The relationship between National and its support partner, the Māori Party, is under serious strain over the Kermadec Ocean Sanctuary.
The government is delaying the passage of the Kermadec Ocean Sanctuary Bill, after talks with Māori fishing representatives broke down.
Māori are accusing the government of being dishonourable and confiscating their fishing rights.
Te Ohu Kaimoana, which represents iwi fishing interests, is heading to court over the plans to create a huge sanctuary around the Kermadec Islands, saying the government has reneged on the 1992 Treaty of Waitangi fisheries settlement.
Prime Minister John Key said the government still had the numbers to pass the legislation with support from the Green Party.
"But we're very disappointed the talks with TOKM [Te Ohu Kaimoana] broke down at this point, what we've now decided is we're going to restart discussions with the Māori Party and see whether they can find a way through where they can support that, so it's just going to take a bit longer."
Mr Key said the Māori Party was not going to pull its support for the bill.
"What it wants to do is find a way forward that's acceptable for the Kermadecs - look we weren't that far away with TOKM and so maybe the more sensible way now is to sit down with the Māori Party and see if we can find a way through it."
Māori Party co-leader Te Ururoa Flavell was not prepared to make any assurances.
"What we've said is we'll assess this situation if it gets to that, and that we're pretty serious about it - obviously the breakdown in negotiations is pretty serious.
"Right here and right now we have the opportunity, given by the Prime Minister, to get back to the table and continue the discussions in good faith, we intend to honour that.
He said this issue was "right up there", when asked how this compared to other disagreements with National that made the Māori Party reconsider its support agreement.

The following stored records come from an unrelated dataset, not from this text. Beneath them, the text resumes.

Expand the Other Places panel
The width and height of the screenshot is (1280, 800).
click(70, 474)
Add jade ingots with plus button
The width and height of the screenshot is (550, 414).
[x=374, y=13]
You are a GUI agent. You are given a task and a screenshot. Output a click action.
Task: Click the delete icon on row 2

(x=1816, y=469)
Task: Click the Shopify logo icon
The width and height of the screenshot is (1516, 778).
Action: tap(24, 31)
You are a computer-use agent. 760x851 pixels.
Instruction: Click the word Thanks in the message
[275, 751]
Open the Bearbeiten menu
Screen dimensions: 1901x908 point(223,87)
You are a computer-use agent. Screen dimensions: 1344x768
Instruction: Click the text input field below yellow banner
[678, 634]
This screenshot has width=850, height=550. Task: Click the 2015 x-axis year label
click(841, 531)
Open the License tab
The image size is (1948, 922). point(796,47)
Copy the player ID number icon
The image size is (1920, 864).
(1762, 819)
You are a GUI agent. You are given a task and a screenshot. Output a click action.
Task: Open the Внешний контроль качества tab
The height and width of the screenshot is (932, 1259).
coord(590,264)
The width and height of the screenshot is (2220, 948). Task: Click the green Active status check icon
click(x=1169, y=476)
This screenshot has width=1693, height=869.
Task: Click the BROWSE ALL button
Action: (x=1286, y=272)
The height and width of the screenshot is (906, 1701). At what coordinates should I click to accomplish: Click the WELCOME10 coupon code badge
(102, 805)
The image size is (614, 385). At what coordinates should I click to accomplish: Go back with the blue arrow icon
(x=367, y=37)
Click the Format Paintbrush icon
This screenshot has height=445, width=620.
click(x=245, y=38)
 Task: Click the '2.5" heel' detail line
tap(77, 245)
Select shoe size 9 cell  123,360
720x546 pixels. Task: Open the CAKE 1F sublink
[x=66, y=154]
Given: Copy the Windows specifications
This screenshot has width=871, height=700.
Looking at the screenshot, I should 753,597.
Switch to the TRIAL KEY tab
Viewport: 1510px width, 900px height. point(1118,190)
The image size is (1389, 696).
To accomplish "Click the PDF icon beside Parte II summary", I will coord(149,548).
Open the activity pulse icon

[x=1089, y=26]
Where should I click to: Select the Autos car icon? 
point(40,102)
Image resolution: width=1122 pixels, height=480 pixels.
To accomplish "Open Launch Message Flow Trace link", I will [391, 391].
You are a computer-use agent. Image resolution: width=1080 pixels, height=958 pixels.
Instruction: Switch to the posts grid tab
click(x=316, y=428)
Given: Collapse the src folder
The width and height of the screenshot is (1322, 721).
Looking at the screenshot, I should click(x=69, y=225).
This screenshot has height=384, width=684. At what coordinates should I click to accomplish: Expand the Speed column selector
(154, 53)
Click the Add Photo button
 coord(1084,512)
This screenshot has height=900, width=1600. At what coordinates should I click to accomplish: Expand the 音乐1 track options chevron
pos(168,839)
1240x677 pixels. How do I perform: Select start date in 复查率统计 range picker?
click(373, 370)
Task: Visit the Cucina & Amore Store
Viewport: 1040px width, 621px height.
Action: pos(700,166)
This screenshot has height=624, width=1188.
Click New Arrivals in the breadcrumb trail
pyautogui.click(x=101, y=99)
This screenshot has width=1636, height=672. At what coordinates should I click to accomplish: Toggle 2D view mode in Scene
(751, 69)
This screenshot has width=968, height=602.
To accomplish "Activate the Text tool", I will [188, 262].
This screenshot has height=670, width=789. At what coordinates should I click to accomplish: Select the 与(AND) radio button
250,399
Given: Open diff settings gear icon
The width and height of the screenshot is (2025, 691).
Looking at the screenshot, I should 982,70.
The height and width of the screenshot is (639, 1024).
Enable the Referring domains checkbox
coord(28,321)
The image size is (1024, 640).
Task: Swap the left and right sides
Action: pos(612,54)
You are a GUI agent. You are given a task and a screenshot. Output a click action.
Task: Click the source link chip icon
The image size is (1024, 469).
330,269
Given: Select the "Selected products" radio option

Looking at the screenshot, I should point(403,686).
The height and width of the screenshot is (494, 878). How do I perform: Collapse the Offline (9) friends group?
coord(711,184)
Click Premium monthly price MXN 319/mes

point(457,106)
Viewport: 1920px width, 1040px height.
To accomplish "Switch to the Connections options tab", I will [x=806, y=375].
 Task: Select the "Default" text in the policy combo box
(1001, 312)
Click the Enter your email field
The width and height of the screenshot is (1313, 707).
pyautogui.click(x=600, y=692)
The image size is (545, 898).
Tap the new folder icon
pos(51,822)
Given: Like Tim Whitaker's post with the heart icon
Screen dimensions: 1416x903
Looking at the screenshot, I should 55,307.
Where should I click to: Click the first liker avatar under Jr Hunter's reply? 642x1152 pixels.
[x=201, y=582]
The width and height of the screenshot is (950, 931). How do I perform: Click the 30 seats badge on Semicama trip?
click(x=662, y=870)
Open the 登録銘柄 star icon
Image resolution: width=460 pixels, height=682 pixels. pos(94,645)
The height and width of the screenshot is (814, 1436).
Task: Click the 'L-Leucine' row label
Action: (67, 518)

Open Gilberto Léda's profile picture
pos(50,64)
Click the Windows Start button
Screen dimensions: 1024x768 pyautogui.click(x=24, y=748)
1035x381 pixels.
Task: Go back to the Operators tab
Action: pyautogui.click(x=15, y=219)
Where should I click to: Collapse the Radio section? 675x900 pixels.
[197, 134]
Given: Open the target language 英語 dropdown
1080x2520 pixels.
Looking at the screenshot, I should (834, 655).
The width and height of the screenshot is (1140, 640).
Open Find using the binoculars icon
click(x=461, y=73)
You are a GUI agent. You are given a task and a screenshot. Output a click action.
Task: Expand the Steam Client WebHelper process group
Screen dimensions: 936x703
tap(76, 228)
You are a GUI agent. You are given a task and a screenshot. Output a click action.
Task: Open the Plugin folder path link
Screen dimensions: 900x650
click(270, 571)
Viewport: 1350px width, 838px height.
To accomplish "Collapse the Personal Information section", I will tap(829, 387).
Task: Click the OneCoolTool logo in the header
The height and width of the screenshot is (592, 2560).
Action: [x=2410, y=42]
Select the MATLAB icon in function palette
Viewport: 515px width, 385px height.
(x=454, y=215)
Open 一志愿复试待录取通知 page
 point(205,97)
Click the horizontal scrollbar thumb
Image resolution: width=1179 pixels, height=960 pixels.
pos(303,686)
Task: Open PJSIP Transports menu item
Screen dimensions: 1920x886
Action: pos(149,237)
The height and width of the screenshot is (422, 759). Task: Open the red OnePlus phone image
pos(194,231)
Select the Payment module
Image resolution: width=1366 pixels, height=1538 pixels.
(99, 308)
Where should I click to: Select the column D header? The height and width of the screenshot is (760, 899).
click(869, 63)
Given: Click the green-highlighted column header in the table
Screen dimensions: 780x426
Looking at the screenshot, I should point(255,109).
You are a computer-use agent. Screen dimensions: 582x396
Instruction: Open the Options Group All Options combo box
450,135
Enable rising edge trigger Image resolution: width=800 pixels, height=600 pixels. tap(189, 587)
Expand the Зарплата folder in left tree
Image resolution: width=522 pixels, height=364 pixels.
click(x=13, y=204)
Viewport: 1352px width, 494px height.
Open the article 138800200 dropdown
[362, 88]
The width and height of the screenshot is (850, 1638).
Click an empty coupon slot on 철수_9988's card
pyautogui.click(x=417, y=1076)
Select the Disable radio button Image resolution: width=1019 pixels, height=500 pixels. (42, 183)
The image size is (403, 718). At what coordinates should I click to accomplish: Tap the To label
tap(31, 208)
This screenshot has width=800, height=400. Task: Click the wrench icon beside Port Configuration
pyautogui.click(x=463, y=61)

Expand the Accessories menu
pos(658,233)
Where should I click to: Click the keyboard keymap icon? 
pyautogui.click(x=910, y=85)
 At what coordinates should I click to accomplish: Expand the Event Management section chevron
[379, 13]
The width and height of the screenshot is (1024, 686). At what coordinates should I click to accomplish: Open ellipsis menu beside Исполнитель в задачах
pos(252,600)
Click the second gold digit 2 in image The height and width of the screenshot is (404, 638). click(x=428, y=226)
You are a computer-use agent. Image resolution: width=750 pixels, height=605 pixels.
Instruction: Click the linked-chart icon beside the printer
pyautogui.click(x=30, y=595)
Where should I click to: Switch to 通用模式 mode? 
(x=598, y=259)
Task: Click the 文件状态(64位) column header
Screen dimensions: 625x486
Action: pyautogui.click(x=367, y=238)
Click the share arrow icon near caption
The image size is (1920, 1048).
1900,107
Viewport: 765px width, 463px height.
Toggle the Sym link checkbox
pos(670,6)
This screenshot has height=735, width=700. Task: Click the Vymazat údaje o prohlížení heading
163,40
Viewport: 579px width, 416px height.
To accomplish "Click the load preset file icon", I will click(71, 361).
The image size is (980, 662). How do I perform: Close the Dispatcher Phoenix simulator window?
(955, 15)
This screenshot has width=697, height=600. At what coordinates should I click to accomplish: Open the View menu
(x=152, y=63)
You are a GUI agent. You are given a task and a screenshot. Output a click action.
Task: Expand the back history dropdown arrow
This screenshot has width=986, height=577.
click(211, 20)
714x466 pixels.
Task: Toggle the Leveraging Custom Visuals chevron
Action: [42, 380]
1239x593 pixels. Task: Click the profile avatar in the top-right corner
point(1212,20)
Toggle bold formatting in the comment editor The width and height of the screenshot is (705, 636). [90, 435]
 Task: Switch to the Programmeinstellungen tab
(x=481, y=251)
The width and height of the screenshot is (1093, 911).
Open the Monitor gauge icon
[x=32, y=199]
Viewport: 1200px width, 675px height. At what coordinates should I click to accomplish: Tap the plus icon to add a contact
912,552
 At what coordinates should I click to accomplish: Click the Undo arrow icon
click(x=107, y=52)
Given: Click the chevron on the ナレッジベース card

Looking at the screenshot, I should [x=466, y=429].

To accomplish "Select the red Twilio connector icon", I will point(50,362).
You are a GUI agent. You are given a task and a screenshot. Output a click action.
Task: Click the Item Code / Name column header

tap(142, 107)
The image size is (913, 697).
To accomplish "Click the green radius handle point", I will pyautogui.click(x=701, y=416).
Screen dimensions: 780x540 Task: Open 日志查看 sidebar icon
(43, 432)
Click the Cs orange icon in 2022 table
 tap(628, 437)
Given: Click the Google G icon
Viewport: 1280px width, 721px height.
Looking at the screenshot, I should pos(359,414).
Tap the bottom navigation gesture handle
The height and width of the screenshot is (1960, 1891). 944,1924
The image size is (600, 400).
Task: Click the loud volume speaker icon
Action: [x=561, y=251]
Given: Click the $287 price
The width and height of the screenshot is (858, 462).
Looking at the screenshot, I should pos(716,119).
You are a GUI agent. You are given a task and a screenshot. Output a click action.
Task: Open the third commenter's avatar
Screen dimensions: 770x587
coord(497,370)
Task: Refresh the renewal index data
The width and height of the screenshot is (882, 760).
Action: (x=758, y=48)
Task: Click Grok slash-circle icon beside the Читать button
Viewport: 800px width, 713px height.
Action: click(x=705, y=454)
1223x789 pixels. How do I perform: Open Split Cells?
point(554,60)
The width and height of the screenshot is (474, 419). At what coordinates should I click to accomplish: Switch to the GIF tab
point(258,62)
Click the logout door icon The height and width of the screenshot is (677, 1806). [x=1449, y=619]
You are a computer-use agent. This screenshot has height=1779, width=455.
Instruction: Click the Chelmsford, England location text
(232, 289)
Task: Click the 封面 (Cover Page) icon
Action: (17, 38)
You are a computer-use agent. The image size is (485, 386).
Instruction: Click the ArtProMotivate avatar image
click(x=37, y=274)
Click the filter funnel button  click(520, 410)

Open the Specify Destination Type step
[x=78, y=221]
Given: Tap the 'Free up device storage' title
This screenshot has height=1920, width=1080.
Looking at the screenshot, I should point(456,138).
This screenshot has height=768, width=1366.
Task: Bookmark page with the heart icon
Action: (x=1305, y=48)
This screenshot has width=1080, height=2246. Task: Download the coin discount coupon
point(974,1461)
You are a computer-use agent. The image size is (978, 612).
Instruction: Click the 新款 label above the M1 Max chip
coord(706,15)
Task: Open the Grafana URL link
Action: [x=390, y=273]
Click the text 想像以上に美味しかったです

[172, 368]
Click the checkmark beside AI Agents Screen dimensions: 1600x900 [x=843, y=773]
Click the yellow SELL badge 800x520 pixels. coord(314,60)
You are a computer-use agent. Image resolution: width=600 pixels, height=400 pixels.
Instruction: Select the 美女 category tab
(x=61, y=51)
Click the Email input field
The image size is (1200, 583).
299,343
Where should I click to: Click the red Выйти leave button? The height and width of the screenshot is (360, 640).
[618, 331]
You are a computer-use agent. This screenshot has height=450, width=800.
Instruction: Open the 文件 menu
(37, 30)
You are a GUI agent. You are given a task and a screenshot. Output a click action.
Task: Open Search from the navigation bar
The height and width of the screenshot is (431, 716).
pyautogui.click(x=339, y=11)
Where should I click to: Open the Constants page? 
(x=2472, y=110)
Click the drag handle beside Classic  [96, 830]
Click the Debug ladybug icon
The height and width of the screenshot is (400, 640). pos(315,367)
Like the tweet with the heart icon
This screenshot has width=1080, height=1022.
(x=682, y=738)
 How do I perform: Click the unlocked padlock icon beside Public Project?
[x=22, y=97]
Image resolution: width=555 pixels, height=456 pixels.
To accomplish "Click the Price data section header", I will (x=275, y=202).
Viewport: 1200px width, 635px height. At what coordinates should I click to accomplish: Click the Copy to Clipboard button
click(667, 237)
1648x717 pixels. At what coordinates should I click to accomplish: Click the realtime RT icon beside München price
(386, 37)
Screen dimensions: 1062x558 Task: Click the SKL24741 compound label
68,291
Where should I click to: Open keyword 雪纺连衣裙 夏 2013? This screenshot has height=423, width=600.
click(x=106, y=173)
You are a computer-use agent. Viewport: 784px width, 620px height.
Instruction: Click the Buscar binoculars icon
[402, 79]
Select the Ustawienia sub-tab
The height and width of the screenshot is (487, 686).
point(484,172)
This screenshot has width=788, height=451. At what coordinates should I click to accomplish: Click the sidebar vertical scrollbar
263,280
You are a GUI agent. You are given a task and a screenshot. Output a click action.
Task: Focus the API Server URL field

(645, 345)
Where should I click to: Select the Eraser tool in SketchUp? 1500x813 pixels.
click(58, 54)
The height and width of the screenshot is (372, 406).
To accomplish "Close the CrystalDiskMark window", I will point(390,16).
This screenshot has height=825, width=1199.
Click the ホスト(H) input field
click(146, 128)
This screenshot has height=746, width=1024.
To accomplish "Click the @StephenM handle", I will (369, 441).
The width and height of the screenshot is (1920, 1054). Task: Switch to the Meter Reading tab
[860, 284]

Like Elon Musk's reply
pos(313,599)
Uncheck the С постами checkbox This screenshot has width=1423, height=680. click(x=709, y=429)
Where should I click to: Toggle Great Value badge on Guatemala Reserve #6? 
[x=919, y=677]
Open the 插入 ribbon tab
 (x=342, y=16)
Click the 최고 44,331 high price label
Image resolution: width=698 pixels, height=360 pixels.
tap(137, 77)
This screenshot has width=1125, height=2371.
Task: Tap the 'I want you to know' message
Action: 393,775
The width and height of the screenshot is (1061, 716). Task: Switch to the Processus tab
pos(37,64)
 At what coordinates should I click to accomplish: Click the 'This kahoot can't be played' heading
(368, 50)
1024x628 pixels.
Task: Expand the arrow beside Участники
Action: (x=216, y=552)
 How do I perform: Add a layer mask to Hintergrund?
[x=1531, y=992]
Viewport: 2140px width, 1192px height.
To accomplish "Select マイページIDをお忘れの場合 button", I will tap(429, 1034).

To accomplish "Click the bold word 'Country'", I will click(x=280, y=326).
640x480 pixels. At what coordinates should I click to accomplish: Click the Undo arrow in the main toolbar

Fear at potential treaty settlement precedent
Māori Party co-leader Marama Fox told Checkpoint with John Campbell the party would go back to the table and negotiate with the National Party.
"If the government can implement a piece of legislation that turns over a treaty settlement, they can do it here, they can literally do it with any settlement, and it would put all other settlements at risk," she said.
Earlier she told RNZ finding a solution for Māori and all New Zealanders was the most important thing.
"We don't want to get dissuaded or get side-tracked into a decision about whether we're going to walk out on the government right now as that's not the most important thing."
She said there were models around the world that would present a possible solution, where indigenous groups had fishing rights inside sanctuary areas that were recognised as "no-take".
"If you look at what TOKM have been doing, they have imposed a 'self-rahui' on their own accord around the Kermadecs, they already don't fish that area.
"But what they're saying is you can't just wipe that away with one piece of legislation because this goes to the heart of every treaty settlement that we have ever made."
Minister for the Environment Nick Smith told Checkpoint when it came to the crunch people wanted marine sanctuaries until it affected their own ability to take fish.
"And effectively that's where negotiations broke down with Te Ohu Kaimoana in that they said 'yes, [we] support the sanctuary but we want to both maintain our right to fish' ... and so my view was that would not give this sanctuary integrity.
"The moment you start having sanctuaries there but there are exceptions you actually undermine the very intent of having areas set aside for nature," Dr Smith said.
Green Party supports the bill, ACT withdraws
The Green Party was firm in its support for the bill.
Green Party MP Marama Davidson said it was possible to balance treaty rights with the environment.
"We think we can both protect marine preservation and uphold treaty rights, the Crown didn't get that right, they need to sort this out."
ACT Party leader David Seymour, however, said his party had pulled its support for the bill.
"It's based on the assumption that if someone's not using their property it's OK for the government to just take it.
"I think that's wrong, no matter how small the amount of fishing that was happening; fisherpeople, iwi or otherwise, have property rights, the government should just not take that away."
Mr Key recognised it would be a challenge, balancing treaty rights and environmental considerations.
"It's a very technical matter, you can go all the back to 1987 when we preserved the rights to have ocean sanctuaries, look very little's been caught there in the Kermadecs and none of it's been caught by Māori.
"You know, let's just take a step back, let cool heads prevail, lets have discussions with the Māori Party and see if we can find a way through.
Mr Key said the government had apologised for the lack of consultation with iwi.
"We did that, with TOKM, yeah, we've said sorry," Mr Key said.